* ACTION ITEM: Only the lines from the top of the data through the line with "Select the Sales" should be repeated, each exactly as written.

* DATASET CONTENT:
- Opening Delimiter -
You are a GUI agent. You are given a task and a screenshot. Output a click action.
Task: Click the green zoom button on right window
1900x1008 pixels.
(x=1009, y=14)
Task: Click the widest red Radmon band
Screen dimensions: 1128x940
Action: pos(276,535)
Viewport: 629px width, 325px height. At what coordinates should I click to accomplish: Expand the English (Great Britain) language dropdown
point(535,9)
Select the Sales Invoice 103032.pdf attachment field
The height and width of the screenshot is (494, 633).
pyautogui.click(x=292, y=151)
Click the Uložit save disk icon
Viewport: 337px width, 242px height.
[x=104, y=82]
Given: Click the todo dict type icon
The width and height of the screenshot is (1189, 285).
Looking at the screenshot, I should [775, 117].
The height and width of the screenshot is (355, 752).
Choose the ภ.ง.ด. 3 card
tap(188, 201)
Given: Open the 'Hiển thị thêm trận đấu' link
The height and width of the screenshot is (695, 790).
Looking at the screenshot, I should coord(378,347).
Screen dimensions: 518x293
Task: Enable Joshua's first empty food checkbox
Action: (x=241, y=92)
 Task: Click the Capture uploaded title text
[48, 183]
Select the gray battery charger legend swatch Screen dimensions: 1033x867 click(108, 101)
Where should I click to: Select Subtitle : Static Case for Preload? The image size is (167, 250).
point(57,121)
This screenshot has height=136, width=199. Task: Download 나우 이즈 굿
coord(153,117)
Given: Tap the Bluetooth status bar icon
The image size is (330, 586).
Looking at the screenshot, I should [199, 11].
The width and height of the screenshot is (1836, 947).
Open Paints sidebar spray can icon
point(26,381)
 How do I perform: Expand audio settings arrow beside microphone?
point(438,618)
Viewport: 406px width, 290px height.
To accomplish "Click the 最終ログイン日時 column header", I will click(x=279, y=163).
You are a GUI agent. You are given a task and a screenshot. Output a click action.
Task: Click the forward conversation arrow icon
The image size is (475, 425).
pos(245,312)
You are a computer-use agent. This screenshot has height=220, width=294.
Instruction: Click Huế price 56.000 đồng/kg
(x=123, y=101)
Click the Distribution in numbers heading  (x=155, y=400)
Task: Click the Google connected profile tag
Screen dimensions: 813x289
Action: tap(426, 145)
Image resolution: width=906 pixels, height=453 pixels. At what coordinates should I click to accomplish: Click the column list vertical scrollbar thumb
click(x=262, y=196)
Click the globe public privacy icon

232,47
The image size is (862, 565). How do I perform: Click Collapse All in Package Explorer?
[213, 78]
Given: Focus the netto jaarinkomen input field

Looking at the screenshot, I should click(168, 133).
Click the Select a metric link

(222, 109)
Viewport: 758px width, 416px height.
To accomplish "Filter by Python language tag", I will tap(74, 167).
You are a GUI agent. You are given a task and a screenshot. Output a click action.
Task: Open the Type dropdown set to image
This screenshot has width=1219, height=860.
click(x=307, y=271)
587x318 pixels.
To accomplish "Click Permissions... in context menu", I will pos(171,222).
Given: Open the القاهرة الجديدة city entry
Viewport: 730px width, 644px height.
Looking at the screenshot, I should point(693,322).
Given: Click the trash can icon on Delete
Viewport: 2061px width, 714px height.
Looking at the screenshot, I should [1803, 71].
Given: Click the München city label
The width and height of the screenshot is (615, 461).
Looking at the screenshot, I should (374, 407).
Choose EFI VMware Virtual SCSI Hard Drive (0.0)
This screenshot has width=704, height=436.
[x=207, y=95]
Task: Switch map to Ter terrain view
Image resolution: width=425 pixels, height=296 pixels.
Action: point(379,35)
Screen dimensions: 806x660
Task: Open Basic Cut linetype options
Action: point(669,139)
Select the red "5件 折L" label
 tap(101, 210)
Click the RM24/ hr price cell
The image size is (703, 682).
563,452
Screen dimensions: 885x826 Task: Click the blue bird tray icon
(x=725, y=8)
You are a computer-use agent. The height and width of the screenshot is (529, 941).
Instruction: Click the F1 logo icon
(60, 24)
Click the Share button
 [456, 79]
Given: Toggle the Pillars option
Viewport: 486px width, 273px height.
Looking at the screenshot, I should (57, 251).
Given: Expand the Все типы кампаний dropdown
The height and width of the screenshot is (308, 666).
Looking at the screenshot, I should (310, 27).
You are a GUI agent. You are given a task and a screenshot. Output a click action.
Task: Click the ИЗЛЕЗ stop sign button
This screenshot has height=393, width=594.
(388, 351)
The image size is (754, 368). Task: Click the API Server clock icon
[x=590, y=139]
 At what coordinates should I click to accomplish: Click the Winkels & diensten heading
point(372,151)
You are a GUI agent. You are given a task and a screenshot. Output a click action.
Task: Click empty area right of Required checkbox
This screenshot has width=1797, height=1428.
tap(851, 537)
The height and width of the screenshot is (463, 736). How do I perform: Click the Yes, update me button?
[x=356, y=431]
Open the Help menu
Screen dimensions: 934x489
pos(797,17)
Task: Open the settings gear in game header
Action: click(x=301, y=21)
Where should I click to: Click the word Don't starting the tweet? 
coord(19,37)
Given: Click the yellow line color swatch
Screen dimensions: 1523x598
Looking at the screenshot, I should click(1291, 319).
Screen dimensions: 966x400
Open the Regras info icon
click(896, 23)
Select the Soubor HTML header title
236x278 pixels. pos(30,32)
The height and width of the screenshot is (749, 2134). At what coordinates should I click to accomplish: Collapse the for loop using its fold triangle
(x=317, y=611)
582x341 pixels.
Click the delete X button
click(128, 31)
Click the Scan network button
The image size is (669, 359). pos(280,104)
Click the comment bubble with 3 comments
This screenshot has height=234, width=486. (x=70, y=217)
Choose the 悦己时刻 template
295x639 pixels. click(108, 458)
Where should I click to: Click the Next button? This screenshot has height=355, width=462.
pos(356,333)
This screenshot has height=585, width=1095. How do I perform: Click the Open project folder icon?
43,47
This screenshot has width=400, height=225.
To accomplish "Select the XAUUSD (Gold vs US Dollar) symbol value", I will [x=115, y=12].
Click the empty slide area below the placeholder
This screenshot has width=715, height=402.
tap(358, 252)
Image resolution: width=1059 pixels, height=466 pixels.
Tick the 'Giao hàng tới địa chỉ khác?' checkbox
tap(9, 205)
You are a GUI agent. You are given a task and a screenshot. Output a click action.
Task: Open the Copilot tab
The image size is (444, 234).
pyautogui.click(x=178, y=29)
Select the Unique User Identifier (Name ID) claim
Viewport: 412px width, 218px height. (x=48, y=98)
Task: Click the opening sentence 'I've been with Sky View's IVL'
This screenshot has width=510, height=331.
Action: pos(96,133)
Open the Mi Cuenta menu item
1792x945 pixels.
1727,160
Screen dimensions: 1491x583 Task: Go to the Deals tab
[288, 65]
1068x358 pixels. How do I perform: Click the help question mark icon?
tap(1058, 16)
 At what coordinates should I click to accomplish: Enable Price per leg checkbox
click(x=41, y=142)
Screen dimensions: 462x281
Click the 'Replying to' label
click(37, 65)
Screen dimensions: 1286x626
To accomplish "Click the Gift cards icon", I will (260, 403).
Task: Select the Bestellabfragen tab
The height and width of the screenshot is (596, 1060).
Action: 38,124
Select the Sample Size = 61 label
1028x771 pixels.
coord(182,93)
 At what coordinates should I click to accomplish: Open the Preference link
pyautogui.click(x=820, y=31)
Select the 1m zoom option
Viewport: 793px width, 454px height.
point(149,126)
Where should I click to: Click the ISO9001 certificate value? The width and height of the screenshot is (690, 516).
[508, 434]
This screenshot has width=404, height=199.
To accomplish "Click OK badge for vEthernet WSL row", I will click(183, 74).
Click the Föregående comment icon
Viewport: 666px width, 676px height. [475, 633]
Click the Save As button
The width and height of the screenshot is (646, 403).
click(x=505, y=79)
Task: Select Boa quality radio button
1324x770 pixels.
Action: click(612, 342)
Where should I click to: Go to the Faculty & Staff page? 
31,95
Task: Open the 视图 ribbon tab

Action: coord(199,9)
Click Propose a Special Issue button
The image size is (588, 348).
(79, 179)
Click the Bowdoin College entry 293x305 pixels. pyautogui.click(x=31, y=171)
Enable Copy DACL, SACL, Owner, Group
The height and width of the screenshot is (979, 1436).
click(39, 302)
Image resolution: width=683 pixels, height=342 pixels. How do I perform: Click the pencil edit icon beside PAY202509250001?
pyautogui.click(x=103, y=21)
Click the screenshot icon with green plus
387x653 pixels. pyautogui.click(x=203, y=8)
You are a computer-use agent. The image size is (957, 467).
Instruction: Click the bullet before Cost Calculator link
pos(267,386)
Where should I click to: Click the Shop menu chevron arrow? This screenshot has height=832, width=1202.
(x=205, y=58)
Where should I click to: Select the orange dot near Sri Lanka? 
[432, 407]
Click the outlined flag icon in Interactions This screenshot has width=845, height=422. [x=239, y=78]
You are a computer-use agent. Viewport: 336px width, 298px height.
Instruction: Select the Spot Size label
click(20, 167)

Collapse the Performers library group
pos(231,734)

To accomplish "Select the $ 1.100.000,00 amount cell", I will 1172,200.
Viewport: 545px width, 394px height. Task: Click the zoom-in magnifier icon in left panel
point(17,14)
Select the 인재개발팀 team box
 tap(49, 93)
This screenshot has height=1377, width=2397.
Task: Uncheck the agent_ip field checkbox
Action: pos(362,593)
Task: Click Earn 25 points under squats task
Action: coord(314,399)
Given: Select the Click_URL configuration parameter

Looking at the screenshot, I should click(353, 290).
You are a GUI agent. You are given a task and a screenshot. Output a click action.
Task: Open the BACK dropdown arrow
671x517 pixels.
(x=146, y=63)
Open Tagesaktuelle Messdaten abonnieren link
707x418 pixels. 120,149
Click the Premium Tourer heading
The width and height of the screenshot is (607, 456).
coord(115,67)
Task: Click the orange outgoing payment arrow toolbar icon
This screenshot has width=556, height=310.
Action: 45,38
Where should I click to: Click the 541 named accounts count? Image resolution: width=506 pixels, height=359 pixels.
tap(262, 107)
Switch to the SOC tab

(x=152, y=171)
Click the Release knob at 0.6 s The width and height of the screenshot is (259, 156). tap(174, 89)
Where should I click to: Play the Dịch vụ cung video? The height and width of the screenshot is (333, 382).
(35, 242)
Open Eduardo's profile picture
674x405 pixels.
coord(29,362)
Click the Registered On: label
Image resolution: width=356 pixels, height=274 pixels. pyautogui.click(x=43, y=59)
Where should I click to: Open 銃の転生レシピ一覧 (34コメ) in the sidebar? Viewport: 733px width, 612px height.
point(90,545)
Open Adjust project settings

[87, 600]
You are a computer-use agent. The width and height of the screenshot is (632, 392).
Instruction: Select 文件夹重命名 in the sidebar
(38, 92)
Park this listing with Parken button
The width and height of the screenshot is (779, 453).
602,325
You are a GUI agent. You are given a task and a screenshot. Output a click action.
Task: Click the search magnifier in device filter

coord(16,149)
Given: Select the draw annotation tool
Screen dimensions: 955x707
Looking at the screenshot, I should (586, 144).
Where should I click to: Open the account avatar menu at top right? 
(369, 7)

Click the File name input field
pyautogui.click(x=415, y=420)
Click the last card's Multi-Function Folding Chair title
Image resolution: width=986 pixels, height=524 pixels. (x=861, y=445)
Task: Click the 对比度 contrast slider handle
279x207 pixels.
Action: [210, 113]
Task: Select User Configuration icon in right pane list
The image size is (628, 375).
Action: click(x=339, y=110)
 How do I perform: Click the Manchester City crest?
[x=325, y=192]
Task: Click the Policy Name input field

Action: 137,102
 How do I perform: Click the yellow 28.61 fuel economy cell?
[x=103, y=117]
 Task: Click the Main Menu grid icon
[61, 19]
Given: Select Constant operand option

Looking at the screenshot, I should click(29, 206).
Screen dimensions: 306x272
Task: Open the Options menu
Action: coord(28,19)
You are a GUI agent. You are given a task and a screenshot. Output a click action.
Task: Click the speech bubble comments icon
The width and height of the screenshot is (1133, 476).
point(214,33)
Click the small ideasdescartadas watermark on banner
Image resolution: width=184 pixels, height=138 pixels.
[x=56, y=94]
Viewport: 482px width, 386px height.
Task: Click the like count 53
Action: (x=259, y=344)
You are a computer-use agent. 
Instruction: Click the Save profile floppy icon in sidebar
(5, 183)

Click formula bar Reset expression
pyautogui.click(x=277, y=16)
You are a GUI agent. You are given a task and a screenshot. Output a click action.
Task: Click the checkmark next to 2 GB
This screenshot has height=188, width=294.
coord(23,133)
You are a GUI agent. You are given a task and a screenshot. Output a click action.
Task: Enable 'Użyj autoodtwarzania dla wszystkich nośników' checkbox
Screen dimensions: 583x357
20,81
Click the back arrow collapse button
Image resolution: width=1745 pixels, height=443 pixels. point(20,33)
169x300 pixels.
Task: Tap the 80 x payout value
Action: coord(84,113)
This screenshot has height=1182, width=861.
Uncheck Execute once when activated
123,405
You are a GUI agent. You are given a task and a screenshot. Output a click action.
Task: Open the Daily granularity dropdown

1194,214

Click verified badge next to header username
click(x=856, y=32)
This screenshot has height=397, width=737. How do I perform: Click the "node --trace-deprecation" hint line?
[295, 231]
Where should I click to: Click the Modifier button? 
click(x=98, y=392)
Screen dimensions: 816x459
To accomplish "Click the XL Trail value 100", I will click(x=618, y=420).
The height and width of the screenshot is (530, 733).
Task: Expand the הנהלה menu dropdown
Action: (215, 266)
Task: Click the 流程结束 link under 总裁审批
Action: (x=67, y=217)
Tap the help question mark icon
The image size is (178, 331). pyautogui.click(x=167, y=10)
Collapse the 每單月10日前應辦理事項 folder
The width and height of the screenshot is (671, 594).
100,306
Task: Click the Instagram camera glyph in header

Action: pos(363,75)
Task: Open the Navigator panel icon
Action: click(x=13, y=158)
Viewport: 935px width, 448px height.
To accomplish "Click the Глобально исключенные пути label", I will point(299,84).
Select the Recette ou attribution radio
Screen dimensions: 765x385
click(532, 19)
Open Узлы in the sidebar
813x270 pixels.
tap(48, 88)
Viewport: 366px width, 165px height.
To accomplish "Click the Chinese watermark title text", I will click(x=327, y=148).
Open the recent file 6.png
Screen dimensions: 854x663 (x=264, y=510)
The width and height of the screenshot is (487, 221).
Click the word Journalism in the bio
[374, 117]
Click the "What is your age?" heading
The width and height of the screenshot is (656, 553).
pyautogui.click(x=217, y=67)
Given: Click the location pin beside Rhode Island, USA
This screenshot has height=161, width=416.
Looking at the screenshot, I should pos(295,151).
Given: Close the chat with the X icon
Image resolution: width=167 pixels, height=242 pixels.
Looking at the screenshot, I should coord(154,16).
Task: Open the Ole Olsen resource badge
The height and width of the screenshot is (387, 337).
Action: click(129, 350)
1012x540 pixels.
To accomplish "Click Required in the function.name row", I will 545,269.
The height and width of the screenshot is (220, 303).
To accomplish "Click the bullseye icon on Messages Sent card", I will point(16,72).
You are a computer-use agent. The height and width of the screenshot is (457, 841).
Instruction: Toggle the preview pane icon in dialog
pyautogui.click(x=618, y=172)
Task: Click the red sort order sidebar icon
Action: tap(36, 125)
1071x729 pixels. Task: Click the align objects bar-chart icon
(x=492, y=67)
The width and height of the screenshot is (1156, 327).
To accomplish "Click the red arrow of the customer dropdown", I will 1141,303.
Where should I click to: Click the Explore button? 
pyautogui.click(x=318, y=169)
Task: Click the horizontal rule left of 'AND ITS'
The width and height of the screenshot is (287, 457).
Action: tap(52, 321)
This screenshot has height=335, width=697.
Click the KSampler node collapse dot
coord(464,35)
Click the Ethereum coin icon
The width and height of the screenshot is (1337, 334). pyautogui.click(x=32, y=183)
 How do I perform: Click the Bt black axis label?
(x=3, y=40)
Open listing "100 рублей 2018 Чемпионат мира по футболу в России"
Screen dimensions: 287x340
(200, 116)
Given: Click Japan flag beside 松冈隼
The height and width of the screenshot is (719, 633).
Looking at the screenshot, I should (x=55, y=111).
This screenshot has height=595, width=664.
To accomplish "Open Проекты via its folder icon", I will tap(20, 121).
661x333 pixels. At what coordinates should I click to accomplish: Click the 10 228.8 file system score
- Closing Delimiter -
* TASK ANSWER:
You are a GUI agent. You are given a task and a screenshot. Output a click action.
Task: Click the green zoom button on right window
1900x1008 pixels.
(x=1009, y=14)
Task: Click the widest red Radmon band
Screen dimensions: 1128x940
Action: pos(276,535)
Viewport: 629px width, 325px height. At what coordinates should I click to accomplish: Expand the English (Great Britain) language dropdown
point(535,9)
Select the Sales Invoice 103032.pdf attachment field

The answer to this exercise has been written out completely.